*** Opening Task input ***
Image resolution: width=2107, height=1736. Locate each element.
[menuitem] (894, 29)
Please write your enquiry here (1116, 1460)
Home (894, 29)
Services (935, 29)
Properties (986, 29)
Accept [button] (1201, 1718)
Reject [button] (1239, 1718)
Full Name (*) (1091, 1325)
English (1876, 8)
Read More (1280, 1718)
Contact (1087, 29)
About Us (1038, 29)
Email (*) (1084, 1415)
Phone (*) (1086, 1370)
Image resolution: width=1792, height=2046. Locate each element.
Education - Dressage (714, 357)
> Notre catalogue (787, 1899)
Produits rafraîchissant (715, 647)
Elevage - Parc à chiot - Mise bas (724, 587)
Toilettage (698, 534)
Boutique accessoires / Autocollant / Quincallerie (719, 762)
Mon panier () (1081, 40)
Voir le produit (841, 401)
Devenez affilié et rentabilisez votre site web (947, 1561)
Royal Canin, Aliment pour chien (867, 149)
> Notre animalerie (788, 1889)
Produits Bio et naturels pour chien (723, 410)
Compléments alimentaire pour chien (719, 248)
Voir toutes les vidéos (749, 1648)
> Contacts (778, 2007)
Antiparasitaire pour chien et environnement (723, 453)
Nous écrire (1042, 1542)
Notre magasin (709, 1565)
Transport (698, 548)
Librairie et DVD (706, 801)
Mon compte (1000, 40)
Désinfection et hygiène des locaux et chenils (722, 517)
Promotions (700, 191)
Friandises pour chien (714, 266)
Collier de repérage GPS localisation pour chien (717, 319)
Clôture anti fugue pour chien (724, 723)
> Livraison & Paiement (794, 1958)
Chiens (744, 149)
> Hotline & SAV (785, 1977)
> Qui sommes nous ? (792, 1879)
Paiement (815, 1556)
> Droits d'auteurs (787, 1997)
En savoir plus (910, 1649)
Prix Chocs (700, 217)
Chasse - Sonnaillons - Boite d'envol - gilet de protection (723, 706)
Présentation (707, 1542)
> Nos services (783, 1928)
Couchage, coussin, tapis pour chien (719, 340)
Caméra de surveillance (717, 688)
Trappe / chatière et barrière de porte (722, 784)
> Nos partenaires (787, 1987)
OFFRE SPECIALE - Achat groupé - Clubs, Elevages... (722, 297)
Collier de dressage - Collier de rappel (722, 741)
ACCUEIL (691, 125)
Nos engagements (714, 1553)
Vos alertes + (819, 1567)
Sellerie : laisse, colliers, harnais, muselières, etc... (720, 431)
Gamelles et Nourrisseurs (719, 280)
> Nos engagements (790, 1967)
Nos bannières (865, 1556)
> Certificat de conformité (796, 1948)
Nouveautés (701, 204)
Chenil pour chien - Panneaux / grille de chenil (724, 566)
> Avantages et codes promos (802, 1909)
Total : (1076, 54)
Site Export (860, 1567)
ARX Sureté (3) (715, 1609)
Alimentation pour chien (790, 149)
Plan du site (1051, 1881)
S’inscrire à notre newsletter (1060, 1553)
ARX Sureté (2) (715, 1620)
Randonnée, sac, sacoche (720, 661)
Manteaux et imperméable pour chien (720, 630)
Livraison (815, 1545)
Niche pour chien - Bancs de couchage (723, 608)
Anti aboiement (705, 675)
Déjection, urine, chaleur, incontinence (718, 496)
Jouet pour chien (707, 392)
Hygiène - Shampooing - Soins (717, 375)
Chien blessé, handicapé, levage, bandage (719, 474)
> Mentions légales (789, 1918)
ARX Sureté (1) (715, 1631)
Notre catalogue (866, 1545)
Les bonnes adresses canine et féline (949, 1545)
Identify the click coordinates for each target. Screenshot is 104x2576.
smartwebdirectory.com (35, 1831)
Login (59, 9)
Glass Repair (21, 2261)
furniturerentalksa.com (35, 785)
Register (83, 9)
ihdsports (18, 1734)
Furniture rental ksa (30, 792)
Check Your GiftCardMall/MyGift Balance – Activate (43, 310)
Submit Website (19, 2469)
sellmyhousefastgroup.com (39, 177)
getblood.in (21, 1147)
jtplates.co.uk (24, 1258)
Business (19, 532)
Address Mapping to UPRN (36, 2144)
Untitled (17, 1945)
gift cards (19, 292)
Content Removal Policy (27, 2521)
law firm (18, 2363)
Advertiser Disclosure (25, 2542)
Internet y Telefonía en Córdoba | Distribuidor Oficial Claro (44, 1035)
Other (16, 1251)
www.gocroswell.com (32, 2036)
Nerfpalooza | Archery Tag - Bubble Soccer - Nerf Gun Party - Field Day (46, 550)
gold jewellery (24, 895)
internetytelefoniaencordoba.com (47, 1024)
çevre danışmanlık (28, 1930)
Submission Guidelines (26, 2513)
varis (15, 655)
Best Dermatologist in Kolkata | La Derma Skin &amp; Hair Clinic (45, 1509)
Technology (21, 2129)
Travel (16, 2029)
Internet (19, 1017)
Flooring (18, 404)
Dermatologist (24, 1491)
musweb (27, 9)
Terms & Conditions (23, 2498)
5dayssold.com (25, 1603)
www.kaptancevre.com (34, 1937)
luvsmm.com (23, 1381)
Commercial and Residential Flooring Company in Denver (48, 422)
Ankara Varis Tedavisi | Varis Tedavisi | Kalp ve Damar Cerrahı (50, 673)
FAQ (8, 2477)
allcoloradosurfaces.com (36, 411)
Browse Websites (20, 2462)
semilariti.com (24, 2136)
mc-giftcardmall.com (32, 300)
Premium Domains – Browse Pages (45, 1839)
*** Closing Task input ***
■ **Task brief**
All records are to be retyped precisely.

■ **Response to this exercise**
Image resolution: width=2107, height=1736. Locate each element.
[menuitem] (894, 29)
Please write your enquiry here (1116, 1460)
Home (894, 29)
Services (935, 29)
Properties (986, 29)
Accept [button] (1201, 1718)
Reject [button] (1239, 1718)
Full Name (*) (1091, 1325)
English (1876, 8)
Read More (1280, 1718)
Contact (1087, 29)
About Us (1038, 29)
Email (*) (1084, 1415)
Phone (*) (1086, 1370)
Image resolution: width=1792, height=2046. Locate each element.
Education - Dressage (714, 357)
> Notre catalogue (787, 1899)
Produits rafraîchissant (715, 647)
Elevage - Parc à chiot - Mise bas (724, 587)
Toilettage (698, 534)
Boutique accessoires / Autocollant / Quincallerie (719, 762)
Mon panier () (1081, 40)
Voir le produit (841, 401)
Devenez affilié et rentabilisez votre site web (947, 1561)
Royal Canin, Aliment pour chien (867, 149)
> Notre animalerie (788, 1889)
Produits Bio et naturels pour chien (723, 410)
Compléments alimentaire pour chien (719, 248)
Voir toutes les vidéos (749, 1648)
> Contacts (778, 2007)
Antiparasitaire pour chien et environnement (723, 453)
Nous écrire (1042, 1542)
Notre magasin (709, 1565)
Transport (698, 548)
Librairie et DVD (706, 801)
Mon compte (1000, 40)
Désinfection et hygiène des locaux et chenils (722, 517)
Promotions (700, 191)
Friandises pour chien (714, 266)
Collier de repérage GPS localisation pour chien (717, 319)
Clôture anti fugue pour chien (724, 723)
> Livraison & Paiement (794, 1958)
Chiens (744, 149)
> Hotline & SAV (785, 1977)
> Qui sommes nous ? (792, 1879)
Paiement (815, 1556)
> Droits d'auteurs (787, 1997)
En savoir plus (910, 1649)
Prix Chocs (700, 217)
Chasse - Sonnaillons - Boite d'envol - gilet de protection (723, 706)
Présentation (707, 1542)
> Nos services (783, 1928)
Couchage, coussin, tapis pour chien (719, 340)
Caméra de surveillance (717, 688)
Trappe / chatière et barrière de porte (722, 784)
> Nos partenaires (787, 1987)
OFFRE SPECIALE - Achat groupé - Clubs, Elevages... (722, 297)
Collier de dressage - Collier de rappel (722, 741)
ACCUEIL (691, 125)
Nos engagements (714, 1553)
Vos alertes + (819, 1567)
Sellerie : laisse, colliers, harnais, muselières, etc... (720, 431)
Gamelles et Nourrisseurs (719, 280)
> Nos engagements (790, 1967)
Nos bannières (865, 1556)
> Certificat de conformité (796, 1948)
Nouveautés (701, 204)
Chenil pour chien - Panneaux / grille de chenil (724, 566)
> Avantages et codes promos (802, 1909)
Total : (1076, 54)
Site Export (860, 1567)
ARX Sureté (3) (715, 1609)
Alimentation pour chien (790, 149)
Plan du site (1051, 1881)
S’inscrire à notre newsletter (1060, 1553)
ARX Sureté (2) (715, 1620)
Randonnée, sac, sacoche (720, 661)
Manteaux et imperméable pour chien (720, 630)
Livraison (815, 1545)
Niche pour chien - Bancs de couchage (723, 608)
Anti aboiement (705, 675)
Déjection, urine, chaleur, incontinence (718, 496)
Jouet pour chien (707, 392)
Hygiène - Shampooing - Soins (717, 375)
Chien blessé, handicapé, levage, bandage (719, 474)
> Mentions légales (789, 1918)
ARX Sureté (1) (715, 1631)
Notre catalogue (866, 1545)
Les bonnes adresses canine et féline (949, 1545)
Identify the click coordinates for each target. Screenshot is 104x2576.
smartwebdirectory.com (35, 1831)
Login (59, 9)
Glass Repair (21, 2261)
furniturerentalksa.com (35, 785)
Register (83, 9)
ihdsports (18, 1734)
Furniture rental ksa (30, 792)
Check Your GiftCardMall/MyGift Balance – Activate (43, 310)
Submit Website (19, 2469)
sellmyhousefastgroup.com (39, 177)
getblood.in (21, 1147)
jtplates.co.uk (24, 1258)
Business (19, 532)
Address Mapping to UPRN (36, 2144)
Untitled (17, 1945)
gift cards (19, 292)
Content Removal Policy (27, 2521)
law firm (18, 2363)
Advertiser Disclosure (25, 2542)
Internet y Telefonía en Córdoba | Distribuidor Oficial Claro (44, 1035)
Other (16, 1251)
www.gocroswell.com (32, 2036)
Nerfpalooza | Archery Tag - Bubble Soccer - Nerf Gun Party - Field Day (46, 550)
gold jewellery (24, 895)
internetytelefoniaencordoba.com (47, 1024)
çevre danışmanlık (28, 1930)
Submission Guidelines (26, 2513)
varis (15, 655)
Best Dermatologist in Kolkata | La Derma Skin &amp; Hair Clinic (45, 1509)
Technology (21, 2129)
Travel (16, 2029)
Internet (19, 1017)
Flooring (18, 404)
Dermatologist (24, 1491)
musweb (27, 9)
Terms & Conditions (23, 2498)
5dayssold.com (25, 1603)
www.kaptancevre.com (34, 1937)
luvsmm.com (23, 1381)
Commercial and Residential Flooring Company in Denver (48, 422)
Ankara Varis Tedavisi | Varis Tedavisi | Kalp ve Damar Cerrahı (50, 673)
FAQ (8, 2477)
allcoloradosurfaces.com (36, 411)
Browse Websites (20, 2462)
semilariti.com (24, 2136)
mc-giftcardmall.com (32, 300)
Premium Domains – Browse Pages (45, 1839)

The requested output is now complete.